◆ Task list ◆
#1 For each statement marked (a), (b), and (c), decide whether it agrees with the court opinion on the Sunrise Highway contract. Answer yes or no, and quote the deciding words from the opinion.
(a) The Comptroller approved the contract on the same day the contract was dated.
(b) The work was fully done and accepted on June 29, 1934.
(c) Notice of application for an extension had to be filed at least thirty days before the completion date.
#2 Answer these questions using the court opinion on the Sunrise Highway contract:
(a) For what sum was the claimant awarded the contract?
(b) What completion date did the contract set?
(c) What amount did the Division of Highways deduct for engineering and inspection charges?
#3 Continue the court opinion on the Sunrise Highway contract, starting right after its final sentence.

---- Extract

176 Misc. 1012 | New York Court of Claims | 1941
As the result of a letting held August 11, 1933, claimant was the lowest bidder and was awarded a contract with the State of New York for the reconstruction of Sunrise Highway extension in Suffolk county for the sum of $304,784.90. The contract was dated August 21, 1933, but was not approved by the Comptroller until August thirtieth and under date of September first the Public Works Department notified claimant that it was authorized to proceed with the work. In the meantime and com
The completion date in the contract was November 1, 1933. The time was twice extended, first to January 1, 1934, and then to June 29, 1934, when the work was fully done and accepted, and claimant was paid except for the sum of $2,966.92, deducted by the State Department of Public Works, Division of Highways, for engineering and inspection charges. For this sum, with interest, the claimant now sues and demands judgment on the ground that the State’s action was arbitrary and an abuse of discretion.
The claimant’s contract provided as follows: “ No extension beyond the date of completion fixed by the terms of this contract shall be effective unless in writing signed by the State Department of Public Works, Division of Highways. Such extension shall be for such time and upon such terms and conditions as shall be fixed by the Division of Highways, which may include a charge for engineering and inspection expenses actually incurred upon the work. Notice of application for such extension shall be filed with the Division Engineer of the Division within which the highway under construction is located at least fifteen days prior to the date of completion fixed by the terms of this agreement.”

--------
---- Listed records

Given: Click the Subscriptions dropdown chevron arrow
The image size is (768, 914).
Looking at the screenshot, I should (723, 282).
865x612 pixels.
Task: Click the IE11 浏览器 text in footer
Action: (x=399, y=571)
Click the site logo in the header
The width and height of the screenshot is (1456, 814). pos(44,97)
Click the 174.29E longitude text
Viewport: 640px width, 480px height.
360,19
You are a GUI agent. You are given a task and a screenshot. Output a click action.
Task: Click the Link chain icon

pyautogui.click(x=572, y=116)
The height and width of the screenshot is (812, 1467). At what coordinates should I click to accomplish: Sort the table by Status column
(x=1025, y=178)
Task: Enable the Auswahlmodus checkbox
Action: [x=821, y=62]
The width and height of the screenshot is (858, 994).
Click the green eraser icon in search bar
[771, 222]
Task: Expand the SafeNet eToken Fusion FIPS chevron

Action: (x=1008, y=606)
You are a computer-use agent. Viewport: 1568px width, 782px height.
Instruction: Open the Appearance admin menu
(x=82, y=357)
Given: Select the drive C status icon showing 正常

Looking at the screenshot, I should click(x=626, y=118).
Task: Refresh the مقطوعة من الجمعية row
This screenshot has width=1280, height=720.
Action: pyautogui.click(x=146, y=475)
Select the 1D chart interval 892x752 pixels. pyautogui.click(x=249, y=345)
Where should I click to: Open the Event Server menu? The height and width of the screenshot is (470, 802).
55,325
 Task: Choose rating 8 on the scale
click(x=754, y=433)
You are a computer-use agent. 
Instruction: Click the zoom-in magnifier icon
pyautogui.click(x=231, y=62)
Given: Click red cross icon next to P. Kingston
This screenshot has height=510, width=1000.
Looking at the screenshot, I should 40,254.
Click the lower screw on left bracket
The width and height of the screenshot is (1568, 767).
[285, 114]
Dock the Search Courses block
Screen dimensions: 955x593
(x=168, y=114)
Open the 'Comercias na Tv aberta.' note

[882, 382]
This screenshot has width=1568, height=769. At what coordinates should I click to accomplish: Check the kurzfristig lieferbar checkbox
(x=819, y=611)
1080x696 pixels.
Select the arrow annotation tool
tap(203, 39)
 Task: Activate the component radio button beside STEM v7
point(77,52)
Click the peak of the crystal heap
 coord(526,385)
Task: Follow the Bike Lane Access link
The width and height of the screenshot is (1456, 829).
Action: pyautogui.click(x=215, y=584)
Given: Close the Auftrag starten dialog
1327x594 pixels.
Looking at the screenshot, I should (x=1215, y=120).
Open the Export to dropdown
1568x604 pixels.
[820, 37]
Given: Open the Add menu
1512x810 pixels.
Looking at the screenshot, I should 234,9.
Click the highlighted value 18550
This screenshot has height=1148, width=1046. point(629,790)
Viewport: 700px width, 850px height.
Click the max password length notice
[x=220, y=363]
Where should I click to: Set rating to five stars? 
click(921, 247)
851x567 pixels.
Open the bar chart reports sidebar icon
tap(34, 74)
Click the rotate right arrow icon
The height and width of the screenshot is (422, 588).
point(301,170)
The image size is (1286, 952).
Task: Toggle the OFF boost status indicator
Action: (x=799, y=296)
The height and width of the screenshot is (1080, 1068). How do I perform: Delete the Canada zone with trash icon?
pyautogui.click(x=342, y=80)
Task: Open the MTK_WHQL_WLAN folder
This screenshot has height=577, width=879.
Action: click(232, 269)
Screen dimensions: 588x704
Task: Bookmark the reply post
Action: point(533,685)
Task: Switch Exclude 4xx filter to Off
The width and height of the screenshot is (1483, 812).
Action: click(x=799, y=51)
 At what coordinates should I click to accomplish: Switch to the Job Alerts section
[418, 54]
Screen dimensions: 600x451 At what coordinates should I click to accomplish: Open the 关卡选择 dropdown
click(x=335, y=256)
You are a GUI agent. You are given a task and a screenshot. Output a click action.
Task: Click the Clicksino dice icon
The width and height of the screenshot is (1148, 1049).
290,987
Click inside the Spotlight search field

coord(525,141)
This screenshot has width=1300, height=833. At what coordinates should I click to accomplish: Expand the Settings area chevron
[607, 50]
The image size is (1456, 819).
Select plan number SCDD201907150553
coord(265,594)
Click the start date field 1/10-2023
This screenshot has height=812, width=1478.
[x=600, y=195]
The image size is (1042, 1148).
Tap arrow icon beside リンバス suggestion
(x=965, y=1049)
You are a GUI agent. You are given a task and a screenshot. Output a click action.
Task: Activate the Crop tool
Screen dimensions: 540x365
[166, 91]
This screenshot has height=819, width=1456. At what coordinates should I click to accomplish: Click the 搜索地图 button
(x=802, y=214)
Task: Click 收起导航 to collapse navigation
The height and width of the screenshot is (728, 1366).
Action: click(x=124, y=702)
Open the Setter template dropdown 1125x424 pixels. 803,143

--------

◆ Task-by-task outputs ◆
#1
(a) No: "was not approved by the Comptroller until August thirtieth"
(b) Yes: "and then to June 29, 1934, when the work was fully done and accepted"
(c) No: "at least fifteen days prior to the date of completion fixed by the terms of this agreement"

#2
(a) $304,784.90
(b) November 1, 1933
(c) $2,966.92

#3
We have already held that these identical provisions in a contract “ confer upon the Division of Highways a discretionary power and do not mandatorily require that the Division of Highways impose engineering charges as a term or condition to the granting of such extension,” and further that such discretionary power “ should not be abused or exercised arbitrarily or beyond the contemplation of the parties to the contract.” These holdings appear in claimant’s requests to find as conclusions of law, as found and adopted by this court in Claim No. 25031, Lord-Humphrey & Co., Inc., v. State (Oct. 31, 1939; affd., 259 App. Div. 795, no opinion). That the claim of Lord-Humphrey was dismissed, including the item which demanded reimbursement of deducted engineering and inspection charges, does not affect the legal conclusion reached because the dismissal was based upo'1 a finding of fact which recited “ that the claimant, itself, was responsible for the delay in not finishing the contract on time.” (Finding 28, Claim No. 25031.)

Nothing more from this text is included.